This week in Voorhees, 23 Philadelphia Flyers prospects join hundreds around the NHL in what is, in the grand scheme of things, the first practice of another hockey season. It’s a day they’ve encountered several times before in their hockey careers – likely first at the mite level a dozen or more years ago.
Of course, this time it’s different. They have all reached an NHL camp, many for the first time. The stakes grow as a player gets older – it starts out as the first day on their first team, and then maybe it advances to a higher age group or a higher level in the same age group. Eventually they reached elite youth hockey, and then from there were drafted by a major junior team or stepped onto a college campus for that first practice.

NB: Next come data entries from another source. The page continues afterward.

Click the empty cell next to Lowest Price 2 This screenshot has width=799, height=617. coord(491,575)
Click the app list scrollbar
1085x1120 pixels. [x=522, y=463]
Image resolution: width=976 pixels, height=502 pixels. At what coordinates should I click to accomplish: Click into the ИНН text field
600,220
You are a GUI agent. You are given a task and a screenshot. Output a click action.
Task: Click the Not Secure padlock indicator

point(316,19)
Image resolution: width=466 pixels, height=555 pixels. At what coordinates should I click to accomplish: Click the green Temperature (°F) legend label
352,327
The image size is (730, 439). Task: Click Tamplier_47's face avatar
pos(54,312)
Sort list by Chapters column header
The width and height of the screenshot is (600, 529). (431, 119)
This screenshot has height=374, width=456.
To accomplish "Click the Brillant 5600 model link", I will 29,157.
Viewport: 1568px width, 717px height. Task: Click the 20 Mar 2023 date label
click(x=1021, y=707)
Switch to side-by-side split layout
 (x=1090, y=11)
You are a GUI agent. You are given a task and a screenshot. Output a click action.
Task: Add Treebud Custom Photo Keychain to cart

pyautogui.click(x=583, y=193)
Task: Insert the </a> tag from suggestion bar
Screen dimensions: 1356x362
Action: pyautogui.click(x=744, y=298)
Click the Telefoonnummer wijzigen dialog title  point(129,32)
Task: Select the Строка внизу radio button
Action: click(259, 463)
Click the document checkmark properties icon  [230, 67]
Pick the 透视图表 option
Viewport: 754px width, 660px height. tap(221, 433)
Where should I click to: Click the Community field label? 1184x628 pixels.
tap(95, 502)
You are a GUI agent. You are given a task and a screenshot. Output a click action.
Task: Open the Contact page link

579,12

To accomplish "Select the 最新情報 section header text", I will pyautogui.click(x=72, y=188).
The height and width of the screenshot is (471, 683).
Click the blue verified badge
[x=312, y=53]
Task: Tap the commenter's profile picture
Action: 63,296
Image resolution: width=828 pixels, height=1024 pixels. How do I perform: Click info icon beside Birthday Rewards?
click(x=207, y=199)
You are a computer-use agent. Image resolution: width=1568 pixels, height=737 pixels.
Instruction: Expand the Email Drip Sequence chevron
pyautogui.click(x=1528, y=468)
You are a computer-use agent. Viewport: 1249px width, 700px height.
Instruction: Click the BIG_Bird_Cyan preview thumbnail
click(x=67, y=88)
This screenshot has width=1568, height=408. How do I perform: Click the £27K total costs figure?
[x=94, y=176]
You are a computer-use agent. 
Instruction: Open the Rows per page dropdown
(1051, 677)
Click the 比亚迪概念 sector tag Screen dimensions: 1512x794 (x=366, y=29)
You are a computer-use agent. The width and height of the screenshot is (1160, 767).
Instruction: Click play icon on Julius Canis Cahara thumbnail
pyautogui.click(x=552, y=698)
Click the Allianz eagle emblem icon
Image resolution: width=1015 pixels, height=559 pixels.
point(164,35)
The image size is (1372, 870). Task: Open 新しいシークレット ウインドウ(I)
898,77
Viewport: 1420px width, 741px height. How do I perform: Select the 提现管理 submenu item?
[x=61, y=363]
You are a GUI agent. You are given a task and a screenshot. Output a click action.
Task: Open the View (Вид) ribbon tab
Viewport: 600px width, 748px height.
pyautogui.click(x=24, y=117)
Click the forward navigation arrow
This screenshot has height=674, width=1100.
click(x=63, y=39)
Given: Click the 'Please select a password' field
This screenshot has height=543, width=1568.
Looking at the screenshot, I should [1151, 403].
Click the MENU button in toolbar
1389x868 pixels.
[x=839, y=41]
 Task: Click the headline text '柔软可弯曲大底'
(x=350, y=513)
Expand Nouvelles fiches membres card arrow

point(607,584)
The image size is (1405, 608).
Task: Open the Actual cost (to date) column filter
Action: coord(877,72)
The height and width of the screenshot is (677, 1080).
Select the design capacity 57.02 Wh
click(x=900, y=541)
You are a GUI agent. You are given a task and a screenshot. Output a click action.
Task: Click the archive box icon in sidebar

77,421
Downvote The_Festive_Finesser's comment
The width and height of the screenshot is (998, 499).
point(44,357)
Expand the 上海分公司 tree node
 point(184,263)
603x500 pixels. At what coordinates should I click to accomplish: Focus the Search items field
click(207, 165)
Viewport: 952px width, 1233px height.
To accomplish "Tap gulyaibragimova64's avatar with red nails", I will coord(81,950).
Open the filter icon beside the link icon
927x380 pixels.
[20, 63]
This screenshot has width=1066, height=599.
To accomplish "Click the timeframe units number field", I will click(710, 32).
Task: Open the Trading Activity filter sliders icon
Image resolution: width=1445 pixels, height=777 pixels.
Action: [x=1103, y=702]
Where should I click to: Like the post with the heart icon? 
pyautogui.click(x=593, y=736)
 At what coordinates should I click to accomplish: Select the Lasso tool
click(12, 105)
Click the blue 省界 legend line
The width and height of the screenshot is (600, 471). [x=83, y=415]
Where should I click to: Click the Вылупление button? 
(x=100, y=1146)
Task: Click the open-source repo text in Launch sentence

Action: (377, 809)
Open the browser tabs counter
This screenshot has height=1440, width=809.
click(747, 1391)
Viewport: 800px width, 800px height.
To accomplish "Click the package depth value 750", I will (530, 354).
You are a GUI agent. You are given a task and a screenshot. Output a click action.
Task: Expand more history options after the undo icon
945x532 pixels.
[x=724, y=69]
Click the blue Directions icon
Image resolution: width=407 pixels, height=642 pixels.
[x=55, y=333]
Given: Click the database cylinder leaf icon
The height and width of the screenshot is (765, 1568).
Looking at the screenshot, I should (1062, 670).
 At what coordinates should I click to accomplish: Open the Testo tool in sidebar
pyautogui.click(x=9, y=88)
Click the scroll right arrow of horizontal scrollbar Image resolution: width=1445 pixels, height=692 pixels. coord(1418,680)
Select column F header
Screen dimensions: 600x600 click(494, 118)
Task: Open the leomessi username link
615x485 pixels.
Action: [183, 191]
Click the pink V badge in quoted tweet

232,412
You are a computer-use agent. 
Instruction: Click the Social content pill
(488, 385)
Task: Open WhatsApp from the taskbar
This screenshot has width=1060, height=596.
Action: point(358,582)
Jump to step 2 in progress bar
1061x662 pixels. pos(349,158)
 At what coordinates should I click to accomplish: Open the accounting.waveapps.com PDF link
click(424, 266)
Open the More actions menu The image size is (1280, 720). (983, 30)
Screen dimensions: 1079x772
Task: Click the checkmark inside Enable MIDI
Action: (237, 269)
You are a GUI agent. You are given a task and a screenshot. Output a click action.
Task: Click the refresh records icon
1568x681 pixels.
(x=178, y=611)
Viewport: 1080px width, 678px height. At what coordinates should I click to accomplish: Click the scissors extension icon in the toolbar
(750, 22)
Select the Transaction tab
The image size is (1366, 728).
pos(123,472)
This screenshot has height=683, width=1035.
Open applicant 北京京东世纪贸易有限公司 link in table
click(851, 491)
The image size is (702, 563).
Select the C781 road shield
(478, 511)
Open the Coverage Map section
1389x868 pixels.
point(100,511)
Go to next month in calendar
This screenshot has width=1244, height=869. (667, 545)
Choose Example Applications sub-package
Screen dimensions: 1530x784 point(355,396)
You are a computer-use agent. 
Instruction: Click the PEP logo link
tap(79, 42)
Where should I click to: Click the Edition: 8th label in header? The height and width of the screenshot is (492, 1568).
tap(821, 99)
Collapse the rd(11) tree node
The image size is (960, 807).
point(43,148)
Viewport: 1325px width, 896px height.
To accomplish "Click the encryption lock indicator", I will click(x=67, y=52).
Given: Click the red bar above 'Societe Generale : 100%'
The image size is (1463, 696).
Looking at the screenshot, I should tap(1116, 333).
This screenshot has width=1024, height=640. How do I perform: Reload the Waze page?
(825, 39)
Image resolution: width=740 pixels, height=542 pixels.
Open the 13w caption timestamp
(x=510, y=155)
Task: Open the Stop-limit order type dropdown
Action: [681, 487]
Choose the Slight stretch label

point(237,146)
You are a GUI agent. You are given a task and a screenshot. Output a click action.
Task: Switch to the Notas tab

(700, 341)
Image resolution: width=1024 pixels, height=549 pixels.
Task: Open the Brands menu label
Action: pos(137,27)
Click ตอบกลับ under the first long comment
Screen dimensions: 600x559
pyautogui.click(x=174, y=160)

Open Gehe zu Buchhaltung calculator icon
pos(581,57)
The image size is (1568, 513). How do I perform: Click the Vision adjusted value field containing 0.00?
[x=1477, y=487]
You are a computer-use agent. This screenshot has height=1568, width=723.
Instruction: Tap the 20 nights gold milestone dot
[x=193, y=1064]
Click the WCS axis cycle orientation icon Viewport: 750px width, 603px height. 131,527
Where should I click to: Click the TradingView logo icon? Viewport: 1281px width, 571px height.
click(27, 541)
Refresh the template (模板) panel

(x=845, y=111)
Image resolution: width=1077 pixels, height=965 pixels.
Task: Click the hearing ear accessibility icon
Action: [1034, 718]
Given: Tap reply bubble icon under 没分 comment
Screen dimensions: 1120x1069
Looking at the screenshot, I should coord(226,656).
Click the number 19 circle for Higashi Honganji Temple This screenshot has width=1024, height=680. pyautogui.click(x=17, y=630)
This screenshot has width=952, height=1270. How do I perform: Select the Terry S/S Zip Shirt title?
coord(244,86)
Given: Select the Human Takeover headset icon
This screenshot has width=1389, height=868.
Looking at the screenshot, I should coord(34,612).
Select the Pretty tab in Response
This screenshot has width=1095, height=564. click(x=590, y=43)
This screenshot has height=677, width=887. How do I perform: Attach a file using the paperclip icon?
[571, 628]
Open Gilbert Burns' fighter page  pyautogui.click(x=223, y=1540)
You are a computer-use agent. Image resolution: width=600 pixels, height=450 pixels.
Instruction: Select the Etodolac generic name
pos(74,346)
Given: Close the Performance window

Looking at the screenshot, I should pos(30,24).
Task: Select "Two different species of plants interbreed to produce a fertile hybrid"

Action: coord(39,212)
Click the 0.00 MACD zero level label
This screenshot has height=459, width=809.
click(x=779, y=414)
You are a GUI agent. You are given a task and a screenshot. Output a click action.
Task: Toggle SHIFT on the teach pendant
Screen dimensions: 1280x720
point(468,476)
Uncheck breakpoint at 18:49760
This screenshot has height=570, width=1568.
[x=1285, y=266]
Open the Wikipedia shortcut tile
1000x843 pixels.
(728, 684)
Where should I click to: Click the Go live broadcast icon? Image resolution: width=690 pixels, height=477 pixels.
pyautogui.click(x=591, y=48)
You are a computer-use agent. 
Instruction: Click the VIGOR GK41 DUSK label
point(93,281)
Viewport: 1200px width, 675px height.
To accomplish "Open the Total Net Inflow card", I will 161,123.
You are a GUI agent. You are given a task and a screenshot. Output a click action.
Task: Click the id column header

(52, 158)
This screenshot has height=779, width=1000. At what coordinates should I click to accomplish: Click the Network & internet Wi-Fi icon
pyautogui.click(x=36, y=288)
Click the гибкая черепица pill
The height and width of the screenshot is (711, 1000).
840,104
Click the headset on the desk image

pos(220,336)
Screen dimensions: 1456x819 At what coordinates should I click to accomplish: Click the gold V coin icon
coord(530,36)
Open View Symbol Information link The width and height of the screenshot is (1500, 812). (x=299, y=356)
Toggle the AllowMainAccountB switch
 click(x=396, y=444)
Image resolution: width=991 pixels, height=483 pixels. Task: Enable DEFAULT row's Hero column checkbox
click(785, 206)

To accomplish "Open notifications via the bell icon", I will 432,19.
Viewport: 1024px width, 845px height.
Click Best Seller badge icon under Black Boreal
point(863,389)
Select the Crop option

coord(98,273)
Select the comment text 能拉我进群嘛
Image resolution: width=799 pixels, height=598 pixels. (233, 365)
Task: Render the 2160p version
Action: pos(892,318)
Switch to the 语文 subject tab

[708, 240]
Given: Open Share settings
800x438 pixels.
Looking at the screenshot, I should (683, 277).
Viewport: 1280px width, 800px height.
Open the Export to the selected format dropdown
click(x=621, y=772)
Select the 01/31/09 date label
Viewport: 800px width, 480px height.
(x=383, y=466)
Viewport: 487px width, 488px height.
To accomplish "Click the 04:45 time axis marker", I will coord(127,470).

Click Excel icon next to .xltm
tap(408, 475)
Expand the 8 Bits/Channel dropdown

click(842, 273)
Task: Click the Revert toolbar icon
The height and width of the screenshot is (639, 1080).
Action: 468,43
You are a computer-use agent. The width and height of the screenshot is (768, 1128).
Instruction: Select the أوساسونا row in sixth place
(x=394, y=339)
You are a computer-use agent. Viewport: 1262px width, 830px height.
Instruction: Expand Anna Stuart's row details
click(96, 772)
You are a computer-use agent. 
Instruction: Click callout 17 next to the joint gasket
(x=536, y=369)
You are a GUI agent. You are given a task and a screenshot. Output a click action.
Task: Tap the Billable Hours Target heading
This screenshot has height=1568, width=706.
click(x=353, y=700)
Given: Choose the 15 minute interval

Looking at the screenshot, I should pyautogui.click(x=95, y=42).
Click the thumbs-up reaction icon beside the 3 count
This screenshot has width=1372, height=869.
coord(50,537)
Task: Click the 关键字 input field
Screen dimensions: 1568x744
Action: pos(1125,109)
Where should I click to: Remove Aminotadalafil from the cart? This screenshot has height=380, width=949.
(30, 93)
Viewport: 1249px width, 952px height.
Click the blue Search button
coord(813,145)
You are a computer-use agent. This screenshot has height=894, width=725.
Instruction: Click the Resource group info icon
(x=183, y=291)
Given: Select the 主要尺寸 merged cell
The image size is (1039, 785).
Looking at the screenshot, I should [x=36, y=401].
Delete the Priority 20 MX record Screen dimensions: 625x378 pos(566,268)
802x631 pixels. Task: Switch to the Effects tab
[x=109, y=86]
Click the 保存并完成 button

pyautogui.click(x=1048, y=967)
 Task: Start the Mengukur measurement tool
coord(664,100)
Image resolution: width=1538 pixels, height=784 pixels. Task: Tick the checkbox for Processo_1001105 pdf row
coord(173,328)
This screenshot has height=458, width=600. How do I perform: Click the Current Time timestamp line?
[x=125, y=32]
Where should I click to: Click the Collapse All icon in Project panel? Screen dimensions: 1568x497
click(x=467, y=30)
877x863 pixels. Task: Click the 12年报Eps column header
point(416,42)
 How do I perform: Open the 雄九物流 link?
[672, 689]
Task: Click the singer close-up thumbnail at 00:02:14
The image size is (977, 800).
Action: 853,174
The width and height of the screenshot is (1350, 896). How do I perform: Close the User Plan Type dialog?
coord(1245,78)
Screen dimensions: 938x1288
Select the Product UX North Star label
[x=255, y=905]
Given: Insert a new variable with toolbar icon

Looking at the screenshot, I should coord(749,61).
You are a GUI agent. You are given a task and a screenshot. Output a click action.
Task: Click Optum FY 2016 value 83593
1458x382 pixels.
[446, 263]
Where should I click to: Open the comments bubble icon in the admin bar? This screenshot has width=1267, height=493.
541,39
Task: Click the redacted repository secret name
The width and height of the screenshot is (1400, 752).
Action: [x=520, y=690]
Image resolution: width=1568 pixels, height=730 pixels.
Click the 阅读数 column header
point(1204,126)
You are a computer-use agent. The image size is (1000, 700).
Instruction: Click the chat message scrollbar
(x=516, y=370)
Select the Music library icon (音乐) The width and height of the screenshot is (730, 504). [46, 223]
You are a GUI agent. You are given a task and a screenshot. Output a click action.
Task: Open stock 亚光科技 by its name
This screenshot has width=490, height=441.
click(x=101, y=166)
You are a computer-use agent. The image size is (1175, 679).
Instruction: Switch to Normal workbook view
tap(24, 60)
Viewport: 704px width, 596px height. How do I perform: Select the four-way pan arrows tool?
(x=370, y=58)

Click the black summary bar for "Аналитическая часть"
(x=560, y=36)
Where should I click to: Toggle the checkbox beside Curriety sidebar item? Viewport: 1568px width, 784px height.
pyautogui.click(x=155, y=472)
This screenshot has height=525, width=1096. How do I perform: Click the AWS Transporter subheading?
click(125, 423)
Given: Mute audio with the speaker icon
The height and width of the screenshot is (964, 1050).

Wherever a player comes from, a day like Monday in Voorhees is the goal, and those 23 Flyers prospects achieved it. Now it’s the first day of figuring out where they go next.
For some, the NHL roster is the goal. Others will head to the AHL, or are fighting for a spot there. And others will find themselves back with their junior clubs, their professional opportunity still down the line.
For those coming into camp for the first time, there’s a lot of ways to find help navigating the waters. Some guys can latch on to a teammate they’ve played with before, or for European players, a fellow countryman who’s been there.
As Travis Konecny enters his first professional training camp this week, he has a bit of a fringe benefit in the form of Scott Laughton. To a certain extent, Laughton is living Konecny’s life three years in advance.
Laughton and Konecny are cut from similar cloth. They grew up less than two hours apart in southern Ontario. Both are gritty centermen who came out of the Ontario Hockey League as late first-round picks, and as luck would have it, both picks belonged to the Flyers. Laughton was drafted 20th overall in 2012, and Konecny was picked 24th this past summer.
Despite the proximity, the two didn’t know one another before this summer, outside from being OHL opponents. But now, Konecny has the opportunity to watch Laughton’s path, as if he benefitted from watching an opponent on a golf course take a putt along the exact same line to the hole as his own. The two went out to dinner on the eve of rookie camp, and there was a bit of information-sharing going on.
“[I] just try to help him out with that, to be comfortable with things like that so you’re not sitting in a hotel all day and doing nothing,” Laughton said. “Try to take him out and just try to make him comfortable. I think that’s the biggest thing. I think guys know what they have to do, but it’s more of the nerves and things like that.”
Seeing nerves on the ice is nothing new for Flyers head coach Dave Hakstol, who would be completely excused if he had some himself when his own NHL debut arrives on October 6. He’s seen plenty of players hit the ice for their own first time in his 11 years as the head coach at North Dakota, with college programs having a lot more turnover than NHL organizations.
“Nerves are okay,” Hakstol said. “I think that would be my message [to the players], nerves are okay. Don’t be too focused on that. To play the game you have to be able to handle some of those jitters, but most importantly know that you’re prepared and go out and do the things you do well. Don’t try to get too far away or try to do too much. Go out and do the baseline things you do well and make sure you do it from the very start as you get more comfortable in the camp.”
Konecny and others have more or less the same strategy coming into the camp – try to get past the enormity of the achievement and just settle down and do the things that got them here.
“It’s exciting,” Konecny said. “It’s my first real NHL camp. At the same time you’re trying to calm yourself down and do the things you’re good at to the best of your ability. I think for me I’m just taking it one step at a time, trying to work hard and prove myself, and enjoy the experience.”
Ivan Provorov, the Flyers’ other first-round pick, finds himself taking the same approach.
“Everybody’s got talent, so here you’ve just got to work harder than everybody,” he said. “Just play my game and compete as hard as I can. Every time I’m out there, just do something to help the team.”
Provorov found himself talking to another Flyer prepping for an NHL debut – Evgeni Medvedev, a fellow Russian who the Flyers signed out of the Kontinental Hockey League this summer. Medvedev’s got 15 years and 332 KHL games on Provorov, but Provorov speaks more English – the language is completely new to the veteran.
And even for players such as 2015 fourth-round pick Samuel Dove-McFalls, who admits that a return to junior is almost certain, the overall attitude is to do the best they can this week and build on that both this season and beyond.
“I know I’m not really going to make the team this year, but I’m just going to do my best and give it all I’ve got, and try to impress Ron and Dave as much as I can,” Dove-McFalls said. “You’ve got to compete. That’s what they look for – hard workers. That’s what I’ve done my whole life, so I think I’ve just got to play the way I’ve been playing, just play my style and not try to be who I’m not.”
Workouts continue on Tuesday and Wednesday at The Virtua Center Flyers Skate Zone, with the rookie camp slated to hop on the ice at 9:45 AM both days. All Flyers veterans are now in town as well preparing for the start of training camp on Friday, and many can also be found skating informal workouts as well. Sessions are free and open to the public.